WORK ORDER:
The data below holds a line containing "Proceed with the 下一步(N) button" and a line containing "You are a computer-use agent. Screen dimensions: 792x1790"; please quote exactly those two lines and every line between them, and nothing else.

Stored data:
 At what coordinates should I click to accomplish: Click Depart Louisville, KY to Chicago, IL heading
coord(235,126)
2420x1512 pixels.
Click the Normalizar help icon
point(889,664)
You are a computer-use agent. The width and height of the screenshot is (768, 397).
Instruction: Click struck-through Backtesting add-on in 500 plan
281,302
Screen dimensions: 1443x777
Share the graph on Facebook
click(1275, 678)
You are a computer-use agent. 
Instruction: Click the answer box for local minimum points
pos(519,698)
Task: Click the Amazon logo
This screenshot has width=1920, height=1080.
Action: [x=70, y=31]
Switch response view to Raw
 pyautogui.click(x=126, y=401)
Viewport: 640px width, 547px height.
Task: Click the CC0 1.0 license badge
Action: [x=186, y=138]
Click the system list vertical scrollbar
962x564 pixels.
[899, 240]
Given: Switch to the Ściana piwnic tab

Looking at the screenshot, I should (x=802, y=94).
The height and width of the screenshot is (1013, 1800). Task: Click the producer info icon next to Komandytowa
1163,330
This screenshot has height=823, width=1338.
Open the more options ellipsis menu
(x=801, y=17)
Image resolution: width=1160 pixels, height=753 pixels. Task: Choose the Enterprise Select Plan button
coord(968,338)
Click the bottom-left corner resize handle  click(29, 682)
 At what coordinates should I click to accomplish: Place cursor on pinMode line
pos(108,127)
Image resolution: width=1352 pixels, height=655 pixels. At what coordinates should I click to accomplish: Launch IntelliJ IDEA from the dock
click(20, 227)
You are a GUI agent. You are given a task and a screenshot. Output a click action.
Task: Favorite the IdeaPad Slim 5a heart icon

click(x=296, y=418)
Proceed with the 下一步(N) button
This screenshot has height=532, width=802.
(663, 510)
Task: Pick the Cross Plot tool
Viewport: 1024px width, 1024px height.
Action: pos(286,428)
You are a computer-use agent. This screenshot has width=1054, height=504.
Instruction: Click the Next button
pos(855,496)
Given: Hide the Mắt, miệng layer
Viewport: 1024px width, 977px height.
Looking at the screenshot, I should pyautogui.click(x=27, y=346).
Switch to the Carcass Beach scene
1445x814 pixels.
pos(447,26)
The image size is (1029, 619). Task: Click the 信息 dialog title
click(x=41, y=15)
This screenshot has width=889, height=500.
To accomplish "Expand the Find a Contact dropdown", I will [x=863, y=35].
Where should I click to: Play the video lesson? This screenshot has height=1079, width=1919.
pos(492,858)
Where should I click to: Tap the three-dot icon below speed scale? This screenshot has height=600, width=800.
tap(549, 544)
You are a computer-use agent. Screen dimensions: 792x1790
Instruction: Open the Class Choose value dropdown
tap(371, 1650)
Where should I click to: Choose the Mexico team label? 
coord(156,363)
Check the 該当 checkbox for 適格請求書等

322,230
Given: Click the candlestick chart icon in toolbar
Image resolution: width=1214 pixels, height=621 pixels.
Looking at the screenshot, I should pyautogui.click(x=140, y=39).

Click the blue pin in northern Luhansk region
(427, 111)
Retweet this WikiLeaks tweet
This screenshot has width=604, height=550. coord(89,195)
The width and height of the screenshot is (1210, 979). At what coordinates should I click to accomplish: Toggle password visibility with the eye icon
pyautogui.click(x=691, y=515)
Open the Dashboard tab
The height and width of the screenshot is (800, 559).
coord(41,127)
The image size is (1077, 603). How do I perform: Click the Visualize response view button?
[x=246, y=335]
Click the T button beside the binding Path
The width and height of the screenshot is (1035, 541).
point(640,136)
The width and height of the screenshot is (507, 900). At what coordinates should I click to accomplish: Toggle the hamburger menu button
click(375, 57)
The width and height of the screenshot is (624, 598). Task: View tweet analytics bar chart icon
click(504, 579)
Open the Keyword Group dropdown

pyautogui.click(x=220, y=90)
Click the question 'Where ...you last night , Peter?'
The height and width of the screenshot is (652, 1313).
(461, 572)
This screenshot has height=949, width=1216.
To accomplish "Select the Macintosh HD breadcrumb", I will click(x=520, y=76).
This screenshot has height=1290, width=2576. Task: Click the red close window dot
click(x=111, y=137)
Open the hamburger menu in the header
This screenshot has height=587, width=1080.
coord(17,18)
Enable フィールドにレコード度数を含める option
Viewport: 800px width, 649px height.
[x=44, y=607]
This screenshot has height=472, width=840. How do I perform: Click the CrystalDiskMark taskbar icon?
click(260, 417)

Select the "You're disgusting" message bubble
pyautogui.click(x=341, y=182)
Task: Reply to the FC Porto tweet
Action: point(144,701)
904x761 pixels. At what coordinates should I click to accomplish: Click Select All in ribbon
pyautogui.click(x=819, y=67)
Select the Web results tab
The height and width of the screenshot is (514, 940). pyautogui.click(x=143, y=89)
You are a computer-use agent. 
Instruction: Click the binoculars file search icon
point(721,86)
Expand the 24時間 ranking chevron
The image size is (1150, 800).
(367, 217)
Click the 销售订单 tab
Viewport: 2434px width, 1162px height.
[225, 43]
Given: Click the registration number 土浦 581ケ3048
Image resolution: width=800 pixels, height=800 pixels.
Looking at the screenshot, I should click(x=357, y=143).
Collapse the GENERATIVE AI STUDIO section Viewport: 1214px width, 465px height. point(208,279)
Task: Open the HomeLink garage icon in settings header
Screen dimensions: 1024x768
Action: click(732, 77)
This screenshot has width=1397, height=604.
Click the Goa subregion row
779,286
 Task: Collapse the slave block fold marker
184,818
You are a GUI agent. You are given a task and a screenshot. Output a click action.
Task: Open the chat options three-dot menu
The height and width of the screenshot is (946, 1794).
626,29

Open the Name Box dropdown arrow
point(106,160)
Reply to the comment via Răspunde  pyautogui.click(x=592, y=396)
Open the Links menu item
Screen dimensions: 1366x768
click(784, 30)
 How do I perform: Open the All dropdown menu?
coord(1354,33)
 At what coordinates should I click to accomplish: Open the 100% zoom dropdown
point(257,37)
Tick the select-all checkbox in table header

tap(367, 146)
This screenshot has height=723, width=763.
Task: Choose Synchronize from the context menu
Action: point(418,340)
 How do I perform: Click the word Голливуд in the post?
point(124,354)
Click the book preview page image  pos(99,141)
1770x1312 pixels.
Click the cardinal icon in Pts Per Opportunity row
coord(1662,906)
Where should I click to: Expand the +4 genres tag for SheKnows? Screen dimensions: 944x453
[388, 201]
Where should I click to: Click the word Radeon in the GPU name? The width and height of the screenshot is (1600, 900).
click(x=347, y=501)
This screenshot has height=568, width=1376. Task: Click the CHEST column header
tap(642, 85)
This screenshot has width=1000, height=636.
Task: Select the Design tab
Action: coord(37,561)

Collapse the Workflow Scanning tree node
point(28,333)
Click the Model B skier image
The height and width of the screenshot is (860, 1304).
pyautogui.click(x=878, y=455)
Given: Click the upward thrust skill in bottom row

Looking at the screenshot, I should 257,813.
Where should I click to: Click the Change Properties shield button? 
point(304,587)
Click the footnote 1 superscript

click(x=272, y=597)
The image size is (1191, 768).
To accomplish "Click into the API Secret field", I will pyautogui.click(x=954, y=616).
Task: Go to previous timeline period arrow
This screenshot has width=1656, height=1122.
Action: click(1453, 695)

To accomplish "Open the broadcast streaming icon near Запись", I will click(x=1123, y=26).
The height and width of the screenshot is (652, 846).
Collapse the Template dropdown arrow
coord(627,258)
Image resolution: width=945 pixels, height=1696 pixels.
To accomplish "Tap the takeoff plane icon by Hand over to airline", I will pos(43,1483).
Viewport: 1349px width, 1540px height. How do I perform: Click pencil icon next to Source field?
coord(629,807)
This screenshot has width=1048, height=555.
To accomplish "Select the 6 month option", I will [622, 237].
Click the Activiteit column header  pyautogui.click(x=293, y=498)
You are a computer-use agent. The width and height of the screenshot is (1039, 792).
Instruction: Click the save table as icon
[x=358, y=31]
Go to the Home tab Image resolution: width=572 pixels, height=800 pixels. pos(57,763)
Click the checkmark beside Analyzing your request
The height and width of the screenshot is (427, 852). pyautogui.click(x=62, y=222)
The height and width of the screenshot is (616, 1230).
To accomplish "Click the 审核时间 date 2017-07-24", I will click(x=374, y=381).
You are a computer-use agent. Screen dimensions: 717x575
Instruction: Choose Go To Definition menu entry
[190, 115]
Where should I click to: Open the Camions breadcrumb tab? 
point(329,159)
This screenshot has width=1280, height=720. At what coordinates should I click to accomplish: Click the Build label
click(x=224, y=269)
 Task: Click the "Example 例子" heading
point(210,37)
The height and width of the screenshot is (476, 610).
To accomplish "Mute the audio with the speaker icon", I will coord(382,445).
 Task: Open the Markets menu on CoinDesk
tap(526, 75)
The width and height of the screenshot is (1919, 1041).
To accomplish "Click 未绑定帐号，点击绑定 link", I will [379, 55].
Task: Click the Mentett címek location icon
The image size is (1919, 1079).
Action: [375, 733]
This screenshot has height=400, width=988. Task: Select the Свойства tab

ANSWER BOX:
Proceed with the 下一步(N) button
This screenshot has height=532, width=802.
(663, 510)
Task: Pick the Cross Plot tool
Viewport: 1024px width, 1024px height.
Action: pos(286,428)
You are a computer-use agent. This screenshot has width=1054, height=504.
Instruction: Click the Next button
pos(855,496)
Given: Hide the Mắt, miệng layer
Viewport: 1024px width, 977px height.
Looking at the screenshot, I should pyautogui.click(x=27, y=346).
Switch to the Carcass Beach scene
1445x814 pixels.
pos(447,26)
The image size is (1029, 619). Task: Click the 信息 dialog title
click(x=41, y=15)
This screenshot has width=889, height=500.
To accomplish "Expand the Find a Contact dropdown", I will [x=863, y=35].
Where should I click to: Play the video lesson? This screenshot has height=1079, width=1919.
pos(492,858)
Where should I click to: Tap the three-dot icon below speed scale? This screenshot has height=600, width=800.
tap(549, 544)
You are a computer-use agent. Screen dimensions: 792x1790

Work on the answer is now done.